Working data:
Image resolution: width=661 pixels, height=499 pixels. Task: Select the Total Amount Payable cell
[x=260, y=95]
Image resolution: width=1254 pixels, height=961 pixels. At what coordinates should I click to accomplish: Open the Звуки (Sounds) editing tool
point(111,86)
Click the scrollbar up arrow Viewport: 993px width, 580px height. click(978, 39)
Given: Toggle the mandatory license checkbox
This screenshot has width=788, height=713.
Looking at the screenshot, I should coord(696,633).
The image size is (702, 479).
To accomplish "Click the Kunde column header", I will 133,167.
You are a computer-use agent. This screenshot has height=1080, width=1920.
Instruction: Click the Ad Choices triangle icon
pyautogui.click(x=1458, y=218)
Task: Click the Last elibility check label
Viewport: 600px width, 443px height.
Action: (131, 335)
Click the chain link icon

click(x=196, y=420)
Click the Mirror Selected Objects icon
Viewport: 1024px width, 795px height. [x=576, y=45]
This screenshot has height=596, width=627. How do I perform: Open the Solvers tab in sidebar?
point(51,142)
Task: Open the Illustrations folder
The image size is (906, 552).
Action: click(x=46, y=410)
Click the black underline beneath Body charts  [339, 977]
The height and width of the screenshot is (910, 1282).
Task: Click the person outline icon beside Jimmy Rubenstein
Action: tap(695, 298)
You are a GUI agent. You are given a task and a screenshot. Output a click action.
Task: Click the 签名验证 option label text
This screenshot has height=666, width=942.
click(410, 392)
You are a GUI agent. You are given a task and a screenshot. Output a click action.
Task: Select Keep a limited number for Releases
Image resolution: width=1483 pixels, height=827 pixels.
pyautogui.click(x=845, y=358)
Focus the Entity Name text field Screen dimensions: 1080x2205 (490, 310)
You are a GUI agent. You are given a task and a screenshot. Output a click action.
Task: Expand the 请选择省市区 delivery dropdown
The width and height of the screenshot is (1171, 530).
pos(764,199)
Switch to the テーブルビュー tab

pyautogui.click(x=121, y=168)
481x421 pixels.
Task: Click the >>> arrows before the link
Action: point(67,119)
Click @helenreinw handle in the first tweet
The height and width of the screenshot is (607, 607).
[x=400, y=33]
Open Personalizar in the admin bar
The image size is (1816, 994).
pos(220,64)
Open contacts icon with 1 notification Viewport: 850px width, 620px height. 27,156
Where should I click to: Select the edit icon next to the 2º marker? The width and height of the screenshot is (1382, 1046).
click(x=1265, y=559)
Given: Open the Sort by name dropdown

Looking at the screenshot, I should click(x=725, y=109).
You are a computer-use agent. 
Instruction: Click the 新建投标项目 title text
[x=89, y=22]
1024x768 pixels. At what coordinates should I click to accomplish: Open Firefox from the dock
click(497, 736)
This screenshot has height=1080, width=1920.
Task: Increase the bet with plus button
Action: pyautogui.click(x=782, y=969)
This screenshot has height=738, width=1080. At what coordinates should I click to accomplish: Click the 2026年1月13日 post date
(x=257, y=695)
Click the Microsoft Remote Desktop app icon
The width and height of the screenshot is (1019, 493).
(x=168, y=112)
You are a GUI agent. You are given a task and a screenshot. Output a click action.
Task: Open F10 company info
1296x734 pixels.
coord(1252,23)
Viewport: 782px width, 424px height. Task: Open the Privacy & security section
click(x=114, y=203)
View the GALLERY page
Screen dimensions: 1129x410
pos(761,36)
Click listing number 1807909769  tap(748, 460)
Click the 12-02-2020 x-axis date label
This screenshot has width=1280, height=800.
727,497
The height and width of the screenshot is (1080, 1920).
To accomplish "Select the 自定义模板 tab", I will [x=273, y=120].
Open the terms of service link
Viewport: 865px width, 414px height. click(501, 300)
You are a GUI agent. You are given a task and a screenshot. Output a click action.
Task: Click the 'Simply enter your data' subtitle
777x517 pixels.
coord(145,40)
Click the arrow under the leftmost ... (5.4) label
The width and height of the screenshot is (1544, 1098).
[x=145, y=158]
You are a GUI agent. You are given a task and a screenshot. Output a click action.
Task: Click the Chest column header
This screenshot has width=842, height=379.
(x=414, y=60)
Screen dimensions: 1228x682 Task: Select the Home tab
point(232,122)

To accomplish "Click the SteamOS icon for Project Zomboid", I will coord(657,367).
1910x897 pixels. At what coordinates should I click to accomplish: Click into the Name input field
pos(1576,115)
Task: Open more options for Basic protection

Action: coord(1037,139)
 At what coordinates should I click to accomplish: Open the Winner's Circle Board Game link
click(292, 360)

What the task asks: Each line of the material is to be returned precisely as written.

Expected answer:
Image resolution: width=661 pixels, height=499 pixels. Task: Select the Total Amount Payable cell
[x=260, y=95]
Image resolution: width=1254 pixels, height=961 pixels. At what coordinates should I click to accomplish: Open the Звуки (Sounds) editing tool
point(111,86)
Click the scrollbar up arrow Viewport: 993px width, 580px height. click(978, 39)
Given: Toggle the mandatory license checkbox
This screenshot has width=788, height=713.
Looking at the screenshot, I should coord(696,633).
The image size is (702, 479).
To accomplish "Click the Kunde column header", I will 133,167.
You are a computer-use agent. This screenshot has height=1080, width=1920.
Instruction: Click the Ad Choices triangle icon
pyautogui.click(x=1458, y=218)
Task: Click the Last elibility check label
Viewport: 600px width, 443px height.
Action: (131, 335)
Click the chain link icon

click(x=196, y=420)
Click the Mirror Selected Objects icon
Viewport: 1024px width, 795px height. [x=576, y=45]
This screenshot has height=596, width=627. How do I perform: Open the Solvers tab in sidebar?
point(51,142)
Task: Open the Illustrations folder
The image size is (906, 552).
Action: click(x=46, y=410)
Click the black underline beneath Body charts  [339, 977]
The height and width of the screenshot is (910, 1282).
Task: Click the person outline icon beside Jimmy Rubenstein
Action: tap(695, 298)
You are a GUI agent. You are given a task and a screenshot. Output a click action.
Task: Click the 签名验证 option label text
This screenshot has height=666, width=942.
click(410, 392)
You are a GUI agent. You are given a task and a screenshot. Output a click action.
Task: Select Keep a limited number for Releases
Image resolution: width=1483 pixels, height=827 pixels.
pyautogui.click(x=845, y=358)
Focus the Entity Name text field Screen dimensions: 1080x2205 (490, 310)
You are a GUI agent. You are given a task and a screenshot. Output a click action.
Task: Expand the 请选择省市区 delivery dropdown
The width and height of the screenshot is (1171, 530).
pos(764,199)
Switch to the テーブルビュー tab

pyautogui.click(x=121, y=168)
481x421 pixels.
Task: Click the >>> arrows before the link
Action: point(67,119)
Click @helenreinw handle in the first tweet
The height and width of the screenshot is (607, 607).
[x=400, y=33]
Open Personalizar in the admin bar
The image size is (1816, 994).
pos(220,64)
Open contacts icon with 1 notification Viewport: 850px width, 620px height. 27,156
Where should I click to: Select the edit icon next to the 2º marker? The width and height of the screenshot is (1382, 1046).
click(x=1265, y=559)
Given: Open the Sort by name dropdown

Looking at the screenshot, I should click(x=725, y=109).
You are a computer-use agent. 
Instruction: Click the 新建投标项目 title text
[x=89, y=22]
1024x768 pixels. At what coordinates should I click to accomplish: Open Firefox from the dock
click(497, 736)
This screenshot has height=1080, width=1920.
Task: Increase the bet with plus button
Action: pyautogui.click(x=782, y=969)
This screenshot has height=738, width=1080. At what coordinates should I click to accomplish: Click the 2026年1月13日 post date
(x=257, y=695)
Click the Microsoft Remote Desktop app icon
The width and height of the screenshot is (1019, 493).
(x=168, y=112)
You are a GUI agent. You are given a task and a screenshot. Output a click action.
Task: Open F10 company info
1296x734 pixels.
coord(1252,23)
Viewport: 782px width, 424px height. Task: Open the Privacy & security section
click(x=114, y=203)
View the GALLERY page
Screen dimensions: 1129x410
pos(761,36)
Click listing number 1807909769  tap(748, 460)
Click the 12-02-2020 x-axis date label
This screenshot has width=1280, height=800.
727,497
The height and width of the screenshot is (1080, 1920).
To accomplish "Select the 自定义模板 tab", I will [x=273, y=120].
Open the terms of service link
Viewport: 865px width, 414px height. click(501, 300)
You are a GUI agent. You are given a task and a screenshot. Output a click action.
Task: Click the 'Simply enter your data' subtitle
777x517 pixels.
coord(145,40)
Click the arrow under the leftmost ... (5.4) label
The width and height of the screenshot is (1544, 1098).
[x=145, y=158]
You are a GUI agent. You are given a task and a screenshot. Output a click action.
Task: Click the Chest column header
This screenshot has width=842, height=379.
(x=414, y=60)
Screen dimensions: 1228x682 Task: Select the Home tab
point(232,122)

To accomplish "Click the SteamOS icon for Project Zomboid", I will coord(657,367).
1910x897 pixels. At what coordinates should I click to accomplish: Click into the Name input field
pos(1576,115)
Task: Open more options for Basic protection

Action: coord(1037,139)
 At what coordinates should I click to accomplish: Open the Winner's Circle Board Game link
click(292, 360)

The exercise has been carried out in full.